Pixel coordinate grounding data
--------

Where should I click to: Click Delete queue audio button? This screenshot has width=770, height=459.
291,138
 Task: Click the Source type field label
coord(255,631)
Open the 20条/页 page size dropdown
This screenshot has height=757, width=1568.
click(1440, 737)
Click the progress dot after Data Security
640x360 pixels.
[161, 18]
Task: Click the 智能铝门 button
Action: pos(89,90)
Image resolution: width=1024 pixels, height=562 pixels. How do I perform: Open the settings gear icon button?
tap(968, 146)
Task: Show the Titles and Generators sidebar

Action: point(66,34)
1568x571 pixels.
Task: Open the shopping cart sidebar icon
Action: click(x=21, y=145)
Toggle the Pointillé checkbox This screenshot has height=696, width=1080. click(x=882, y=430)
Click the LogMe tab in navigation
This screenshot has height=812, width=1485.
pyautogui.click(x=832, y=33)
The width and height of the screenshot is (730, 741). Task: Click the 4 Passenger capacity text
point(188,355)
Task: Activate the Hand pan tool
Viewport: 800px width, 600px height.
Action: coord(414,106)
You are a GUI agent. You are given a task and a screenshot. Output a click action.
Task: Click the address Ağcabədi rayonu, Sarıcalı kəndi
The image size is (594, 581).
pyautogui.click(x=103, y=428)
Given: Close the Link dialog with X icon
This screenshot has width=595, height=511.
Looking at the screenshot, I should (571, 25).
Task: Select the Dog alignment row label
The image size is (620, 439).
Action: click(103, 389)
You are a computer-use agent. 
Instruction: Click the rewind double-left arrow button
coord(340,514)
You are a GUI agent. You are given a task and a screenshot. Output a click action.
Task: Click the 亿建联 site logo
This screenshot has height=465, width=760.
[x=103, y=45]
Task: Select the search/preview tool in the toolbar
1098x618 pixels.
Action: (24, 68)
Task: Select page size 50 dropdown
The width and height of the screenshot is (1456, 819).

--------

> **WHAT NEEDS TO BE DONE**
What lines above contain "Select"? Copy them out.

> **ANSWER TO THIS TASK**
Task: Select the Dog alignment row label
Task: Select the search/preview tool in the toolbar
Task: Select page size 50 dropdown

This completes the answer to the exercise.